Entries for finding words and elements
══════════
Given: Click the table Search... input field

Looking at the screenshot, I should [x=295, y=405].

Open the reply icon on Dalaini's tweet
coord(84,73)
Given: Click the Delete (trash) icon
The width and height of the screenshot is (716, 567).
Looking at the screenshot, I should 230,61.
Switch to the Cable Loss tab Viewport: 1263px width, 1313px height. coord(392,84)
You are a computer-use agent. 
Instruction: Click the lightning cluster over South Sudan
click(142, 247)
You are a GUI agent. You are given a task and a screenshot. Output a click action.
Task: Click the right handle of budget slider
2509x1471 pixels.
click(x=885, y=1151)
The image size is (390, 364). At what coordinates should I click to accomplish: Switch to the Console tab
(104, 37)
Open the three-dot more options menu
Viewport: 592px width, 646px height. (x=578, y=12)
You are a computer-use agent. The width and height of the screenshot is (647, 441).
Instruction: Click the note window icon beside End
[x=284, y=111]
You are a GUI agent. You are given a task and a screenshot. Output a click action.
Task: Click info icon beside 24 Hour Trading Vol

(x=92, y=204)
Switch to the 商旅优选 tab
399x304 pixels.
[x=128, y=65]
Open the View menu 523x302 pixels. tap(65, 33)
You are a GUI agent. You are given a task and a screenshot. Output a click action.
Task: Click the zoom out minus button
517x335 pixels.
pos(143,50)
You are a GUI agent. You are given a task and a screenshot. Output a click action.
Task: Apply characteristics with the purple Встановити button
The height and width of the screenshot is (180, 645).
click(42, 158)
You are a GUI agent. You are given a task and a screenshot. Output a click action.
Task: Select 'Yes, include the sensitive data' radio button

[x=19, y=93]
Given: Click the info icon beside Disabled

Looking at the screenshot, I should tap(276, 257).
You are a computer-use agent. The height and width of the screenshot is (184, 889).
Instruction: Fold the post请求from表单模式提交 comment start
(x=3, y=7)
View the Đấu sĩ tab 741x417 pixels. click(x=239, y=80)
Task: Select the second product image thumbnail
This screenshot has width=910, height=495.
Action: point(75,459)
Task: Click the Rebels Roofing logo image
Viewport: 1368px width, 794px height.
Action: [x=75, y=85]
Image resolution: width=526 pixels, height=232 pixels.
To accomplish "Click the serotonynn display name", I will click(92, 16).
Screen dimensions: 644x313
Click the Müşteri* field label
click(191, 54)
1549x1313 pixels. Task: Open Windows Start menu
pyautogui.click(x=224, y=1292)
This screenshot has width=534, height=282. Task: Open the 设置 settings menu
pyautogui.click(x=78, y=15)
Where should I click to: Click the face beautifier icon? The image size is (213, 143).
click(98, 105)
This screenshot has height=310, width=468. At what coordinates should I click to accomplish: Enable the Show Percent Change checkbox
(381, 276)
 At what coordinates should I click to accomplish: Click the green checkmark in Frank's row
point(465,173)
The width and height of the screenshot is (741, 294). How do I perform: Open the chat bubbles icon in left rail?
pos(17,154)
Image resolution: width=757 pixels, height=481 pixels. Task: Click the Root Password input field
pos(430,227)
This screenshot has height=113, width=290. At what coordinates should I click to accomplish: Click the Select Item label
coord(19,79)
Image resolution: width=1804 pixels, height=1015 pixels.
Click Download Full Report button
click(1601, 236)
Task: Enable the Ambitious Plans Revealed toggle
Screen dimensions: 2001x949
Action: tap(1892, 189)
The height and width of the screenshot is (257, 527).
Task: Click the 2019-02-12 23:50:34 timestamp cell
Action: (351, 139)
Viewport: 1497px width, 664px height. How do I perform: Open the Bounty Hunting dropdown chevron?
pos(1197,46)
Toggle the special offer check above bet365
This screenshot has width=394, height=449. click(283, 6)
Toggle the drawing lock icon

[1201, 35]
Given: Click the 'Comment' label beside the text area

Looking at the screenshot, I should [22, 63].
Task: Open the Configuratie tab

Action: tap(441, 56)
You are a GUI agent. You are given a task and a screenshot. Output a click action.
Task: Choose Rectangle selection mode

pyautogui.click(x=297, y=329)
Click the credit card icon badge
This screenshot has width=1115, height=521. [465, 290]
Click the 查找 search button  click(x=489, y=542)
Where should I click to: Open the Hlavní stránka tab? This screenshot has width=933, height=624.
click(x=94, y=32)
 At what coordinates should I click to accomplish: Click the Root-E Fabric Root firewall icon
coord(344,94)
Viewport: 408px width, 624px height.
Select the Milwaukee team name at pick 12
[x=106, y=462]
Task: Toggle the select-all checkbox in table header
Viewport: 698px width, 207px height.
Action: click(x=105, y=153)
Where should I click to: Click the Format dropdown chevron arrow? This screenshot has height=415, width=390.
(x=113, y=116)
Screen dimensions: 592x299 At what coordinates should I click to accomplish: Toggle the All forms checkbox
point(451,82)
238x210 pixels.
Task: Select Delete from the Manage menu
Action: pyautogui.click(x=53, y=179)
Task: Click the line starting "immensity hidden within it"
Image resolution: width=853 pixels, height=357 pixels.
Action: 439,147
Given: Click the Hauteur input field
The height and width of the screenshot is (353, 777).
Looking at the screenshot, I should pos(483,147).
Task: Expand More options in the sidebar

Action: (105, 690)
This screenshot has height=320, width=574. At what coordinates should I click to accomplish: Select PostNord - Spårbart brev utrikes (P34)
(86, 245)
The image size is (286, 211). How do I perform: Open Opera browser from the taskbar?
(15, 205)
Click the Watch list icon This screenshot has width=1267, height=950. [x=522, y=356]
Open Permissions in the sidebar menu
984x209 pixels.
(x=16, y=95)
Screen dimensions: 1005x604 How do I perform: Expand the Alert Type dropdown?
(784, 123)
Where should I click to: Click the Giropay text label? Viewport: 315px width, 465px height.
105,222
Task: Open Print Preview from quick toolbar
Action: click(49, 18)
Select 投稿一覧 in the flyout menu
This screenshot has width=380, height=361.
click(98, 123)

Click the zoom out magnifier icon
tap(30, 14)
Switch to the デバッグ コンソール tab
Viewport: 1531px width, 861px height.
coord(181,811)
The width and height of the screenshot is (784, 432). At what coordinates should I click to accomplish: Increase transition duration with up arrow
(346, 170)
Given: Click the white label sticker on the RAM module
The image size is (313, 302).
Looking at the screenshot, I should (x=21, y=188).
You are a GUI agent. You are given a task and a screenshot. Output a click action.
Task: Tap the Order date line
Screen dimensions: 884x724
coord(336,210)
══════════
| Given instruction |
Update the entries above so that each "GUI agent" becomes "screen agent", keeping everything else the same.

| Final answer |
Given: Click the table Search... input field

Looking at the screenshot, I should [x=295, y=405].

Open the reply icon on Dalaini's tweet
coord(84,73)
Given: Click the Delete (trash) icon
The width and height of the screenshot is (716, 567).
Looking at the screenshot, I should 230,61.
Switch to the Cable Loss tab Viewport: 1263px width, 1313px height. coord(392,84)
You are a computer-use agent. 
Instruction: Click the lightning cluster over South Sudan
click(142, 247)
You are a screen agent. You are given a task and a screenshot. Output a click action.
Task: Click the right handle of budget slider
2509x1471 pixels.
click(x=885, y=1151)
The image size is (390, 364). At what coordinates should I click to accomplish: Switch to the Console tab
(104, 37)
Open the three-dot more options menu
Viewport: 592px width, 646px height. (x=578, y=12)
You are a computer-use agent. The width and height of the screenshot is (647, 441).
Instruction: Click the note window icon beside End
[x=284, y=111]
You are a screen agent. You are given a task and a screenshot. Output a click action.
Task: Click info icon beside 24 Hour Trading Vol

(x=92, y=204)
Switch to the 商旅优选 tab
399x304 pixels.
[x=128, y=65]
Open the View menu 523x302 pixels. tap(65, 33)
You are a screen agent. You are given a task and a screenshot. Output a click action.
Task: Click the zoom out minus button
517x335 pixels.
pos(143,50)
You are a screen agent. You are given a task and a screenshot. Output a click action.
Task: Apply characteristics with the purple Встановити button
The height and width of the screenshot is (180, 645).
click(42, 158)
You are a screen agent. You are given a task and a screenshot. Output a click action.
Task: Select 'Yes, include the sensitive data' radio button

[x=19, y=93]
Given: Click the info icon beside Disabled

Looking at the screenshot, I should tap(276, 257).
You are a computer-use agent. The height and width of the screenshot is (184, 889).
Instruction: Fold the post请求from表单模式提交 comment start
(x=3, y=7)
View the Đấu sĩ tab 741x417 pixels. click(x=239, y=80)
Task: Select the second product image thumbnail
This screenshot has width=910, height=495.
Action: point(75,459)
Task: Click the Rebels Roofing logo image
Viewport: 1368px width, 794px height.
Action: [x=75, y=85]
Image resolution: width=526 pixels, height=232 pixels.
To accomplish "Click the serotonynn display name", I will click(92, 16).
Screen dimensions: 644x313
Click the Müşteri* field label
click(191, 54)
1549x1313 pixels. Task: Open Windows Start menu
pyautogui.click(x=224, y=1292)
This screenshot has width=534, height=282. Task: Open the 设置 settings menu
pyautogui.click(x=78, y=15)
Where should I click to: Click the face beautifier icon? The image size is (213, 143).
click(98, 105)
This screenshot has height=310, width=468. At what coordinates should I click to accomplish: Enable the Show Percent Change checkbox
(381, 276)
 At what coordinates should I click to accomplish: Click the green checkmark in Frank's row
point(465,173)
The width and height of the screenshot is (741, 294). How do I perform: Open the chat bubbles icon in left rail?
pos(17,154)
Image resolution: width=757 pixels, height=481 pixels. Task: Click the Root Password input field
pos(430,227)
This screenshot has height=113, width=290. At what coordinates should I click to accomplish: Click the Select Item label
coord(19,79)
Image resolution: width=1804 pixels, height=1015 pixels.
Click Download Full Report button
click(1601, 236)
Task: Enable the Ambitious Plans Revealed toggle
Screen dimensions: 2001x949
Action: tap(1892, 189)
The height and width of the screenshot is (257, 527).
Task: Click the 2019-02-12 23:50:34 timestamp cell
Action: (351, 139)
Viewport: 1497px width, 664px height. How do I perform: Open the Bounty Hunting dropdown chevron?
pos(1197,46)
Toggle the special offer check above bet365
This screenshot has width=394, height=449. click(283, 6)
Toggle the drawing lock icon

[1201, 35]
Given: Click the 'Comment' label beside the text area

Looking at the screenshot, I should [22, 63].
Task: Open the Configuratie tab

Action: tap(441, 56)
You are a screen agent. You are given a task and a screenshot. Output a click action.
Task: Choose Rectangle selection mode

pyautogui.click(x=297, y=329)
Click the credit card icon badge
This screenshot has width=1115, height=521. [465, 290]
Click the 查找 search button  click(x=489, y=542)
Where should I click to: Open the Hlavní stránka tab? This screenshot has width=933, height=624.
click(x=94, y=32)
 At what coordinates should I click to accomplish: Click the Root-E Fabric Root firewall icon
coord(344,94)
Viewport: 408px width, 624px height.
Select the Milwaukee team name at pick 12
[x=106, y=462]
Task: Toggle the select-all checkbox in table header
Viewport: 698px width, 207px height.
Action: click(x=105, y=153)
Where should I click to: Click the Format dropdown chevron arrow? This screenshot has height=415, width=390.
(x=113, y=116)
Screen dimensions: 592x299 At what coordinates should I click to accomplish: Toggle the All forms checkbox
point(451,82)
238x210 pixels.
Task: Select Delete from the Manage menu
Action: pyautogui.click(x=53, y=179)
Task: Click the line starting "immensity hidden within it"
Image resolution: width=853 pixels, height=357 pixels.
Action: 439,147
Given: Click the Hauteur input field
The height and width of the screenshot is (353, 777).
Looking at the screenshot, I should pos(483,147).
Task: Expand More options in the sidebar

Action: (105, 690)
This screenshot has height=320, width=574. At what coordinates should I click to accomplish: Select PostNord - Spårbart brev utrikes (P34)
(86, 245)
The image size is (286, 211). How do I perform: Open Opera browser from the taskbar?
(15, 205)
Click the Watch list icon This screenshot has width=1267, height=950. [x=522, y=356]
Open Permissions in the sidebar menu
984x209 pixels.
(x=16, y=95)
Screen dimensions: 1005x604 How do I perform: Expand the Alert Type dropdown?
(784, 123)
Where should I click to: Click the Giropay text label? Viewport: 315px width, 465px height.
105,222
Task: Open Print Preview from quick toolbar
Action: click(49, 18)
Select 投稿一覧 in the flyout menu
This screenshot has width=380, height=361.
click(98, 123)

Click the zoom out magnifier icon
tap(30, 14)
Switch to the デバッグ コンソール tab
Viewport: 1531px width, 861px height.
coord(181,811)
The width and height of the screenshot is (784, 432). At what coordinates should I click to accomplish: Increase transition duration with up arrow
(346, 170)
Given: Click the white label sticker on the RAM module
The image size is (313, 302).
Looking at the screenshot, I should (x=21, y=188).
You are a screen agent. You are given a task and a screenshot. Output a click action.
Task: Tap the Order date line
Screen dimensions: 884x724
coord(336,210)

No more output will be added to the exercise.